Monday, Apr. 04, 1960
Money-Market Thaw
The spring thaw in interest rates last week showed signs of turning into a freshet of easier money. For the third week in a row, the average yield of 91-day Treasury bills dropped sharply, hit 3.03%, lowest since the 2.87% yield last May 25, and well below the record 4.67% just before Christmas. Other short-and long-term rates were also well down from their peaks.
"The market rates are forecasting a downturn in business, but this pessimism is unwarranted," said Norris Johnson, vice president of the First National City Bank of New York. Ralph Leach, vice president and treasurer of Morgan Guaranty Trust Co., agreed. Said he: "I don't look for a downturn. If everything isn't going through the ceiling, people think business is lousy. This is nonsense. We're in gorgeous shape as far as the overall outlook for the year is concerned." Actually, the easing credit was one reason for optimism. Most economists think that the current dip is only temporary. The drop was caused chiefly by record corporate earnings and slower-than-expected inventory accumulation, which have increased the cash supply of corporations for short-term investments.
This, in turn, has affected the long-term Government and corporate bond market, where prices have risen to bring down yields (see chart). As bond yields have dropped, stock yields have risen because of the decline in the market. The reverse spread between stock and bond yields (5.39% for bonds v. 3.42% for industrials) is the closest it has been since early June last year.
The thaw will make it easier for the Government to raise money. But it has just about killed the hopes of Treasury Secretary Robert Anderson to end the 4 1/4% interest ceiling on long-term Government bonds.

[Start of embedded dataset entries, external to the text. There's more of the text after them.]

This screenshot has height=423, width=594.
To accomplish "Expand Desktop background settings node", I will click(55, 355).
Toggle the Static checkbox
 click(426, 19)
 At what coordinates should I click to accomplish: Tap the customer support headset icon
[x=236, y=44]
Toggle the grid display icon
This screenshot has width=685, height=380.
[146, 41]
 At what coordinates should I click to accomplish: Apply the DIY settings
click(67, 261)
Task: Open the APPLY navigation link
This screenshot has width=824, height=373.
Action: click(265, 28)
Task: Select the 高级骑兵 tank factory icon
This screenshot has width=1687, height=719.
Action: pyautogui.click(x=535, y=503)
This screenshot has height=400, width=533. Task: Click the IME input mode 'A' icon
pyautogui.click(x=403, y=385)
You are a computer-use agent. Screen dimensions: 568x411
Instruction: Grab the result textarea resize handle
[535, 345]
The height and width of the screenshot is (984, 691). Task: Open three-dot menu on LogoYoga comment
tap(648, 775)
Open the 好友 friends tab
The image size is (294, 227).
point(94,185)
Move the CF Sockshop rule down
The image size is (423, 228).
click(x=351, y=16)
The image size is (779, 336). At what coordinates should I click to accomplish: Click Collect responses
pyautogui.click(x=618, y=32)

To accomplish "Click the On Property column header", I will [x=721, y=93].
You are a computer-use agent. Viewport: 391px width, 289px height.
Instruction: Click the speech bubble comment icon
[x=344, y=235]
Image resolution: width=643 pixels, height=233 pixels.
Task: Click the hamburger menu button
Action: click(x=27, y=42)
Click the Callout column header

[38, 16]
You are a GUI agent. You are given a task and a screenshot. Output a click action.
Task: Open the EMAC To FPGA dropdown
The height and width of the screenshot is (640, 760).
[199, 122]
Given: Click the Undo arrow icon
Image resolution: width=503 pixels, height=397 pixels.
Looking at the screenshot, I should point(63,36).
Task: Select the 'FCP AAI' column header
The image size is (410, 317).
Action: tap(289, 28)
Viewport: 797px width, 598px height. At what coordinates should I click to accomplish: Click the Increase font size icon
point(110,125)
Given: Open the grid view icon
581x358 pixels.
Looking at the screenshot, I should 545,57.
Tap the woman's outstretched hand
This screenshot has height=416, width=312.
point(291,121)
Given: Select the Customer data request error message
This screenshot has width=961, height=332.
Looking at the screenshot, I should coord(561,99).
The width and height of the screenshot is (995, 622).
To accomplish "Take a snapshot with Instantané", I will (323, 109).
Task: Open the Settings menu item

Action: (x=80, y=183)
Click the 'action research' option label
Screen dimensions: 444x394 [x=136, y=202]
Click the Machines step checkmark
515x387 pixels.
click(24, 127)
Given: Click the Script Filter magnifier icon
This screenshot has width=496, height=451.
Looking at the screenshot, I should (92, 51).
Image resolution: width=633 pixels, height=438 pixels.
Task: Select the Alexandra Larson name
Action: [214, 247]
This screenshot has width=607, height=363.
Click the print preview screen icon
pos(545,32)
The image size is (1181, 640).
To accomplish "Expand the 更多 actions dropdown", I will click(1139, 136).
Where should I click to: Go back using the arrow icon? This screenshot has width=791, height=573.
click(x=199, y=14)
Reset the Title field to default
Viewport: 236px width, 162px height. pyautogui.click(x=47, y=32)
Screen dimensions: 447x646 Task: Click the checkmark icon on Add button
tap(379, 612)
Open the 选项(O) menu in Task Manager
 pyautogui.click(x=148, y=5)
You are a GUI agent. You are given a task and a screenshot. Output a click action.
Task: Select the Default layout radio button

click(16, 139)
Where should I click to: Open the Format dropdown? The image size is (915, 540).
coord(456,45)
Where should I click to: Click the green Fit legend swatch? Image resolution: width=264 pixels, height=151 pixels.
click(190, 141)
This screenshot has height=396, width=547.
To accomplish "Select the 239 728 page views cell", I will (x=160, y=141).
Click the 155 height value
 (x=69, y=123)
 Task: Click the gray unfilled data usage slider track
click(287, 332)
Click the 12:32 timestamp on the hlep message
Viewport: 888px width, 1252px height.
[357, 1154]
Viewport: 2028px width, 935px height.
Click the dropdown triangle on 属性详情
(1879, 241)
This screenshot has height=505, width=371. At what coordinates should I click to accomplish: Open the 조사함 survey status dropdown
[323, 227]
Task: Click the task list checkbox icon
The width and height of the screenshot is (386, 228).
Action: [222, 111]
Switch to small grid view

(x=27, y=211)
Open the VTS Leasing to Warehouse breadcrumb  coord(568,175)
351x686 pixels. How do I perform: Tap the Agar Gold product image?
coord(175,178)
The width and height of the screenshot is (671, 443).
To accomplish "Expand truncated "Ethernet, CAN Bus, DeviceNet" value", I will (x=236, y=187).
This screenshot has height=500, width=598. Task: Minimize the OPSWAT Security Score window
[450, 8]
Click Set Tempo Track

His stand--that interest rates were so high that the Government could not sell any long-term issues--was undercut by the slide in rates, which has dropped yields on Government bonds until many are selling at around 4%. Thus Anderson, who must raise between $2 billion and $2.5 billion in new money in the next few weeks, is expected to try to raise some of it in long-term bonds, lest the Democrats who opposed ending the ceiling criticize him for not trying.
If the issue succeeds, any chance of eliminating the 4 1/4% ceiling will be over for this session of Congress, even though the House Ways & Means Committee has already approved a compromise bill (TIME, March 7). If rates edge up again, as expected, Bob Anderson will once more be plagued by the same troubles that have made the job of selling Government issues so difficult for the past year.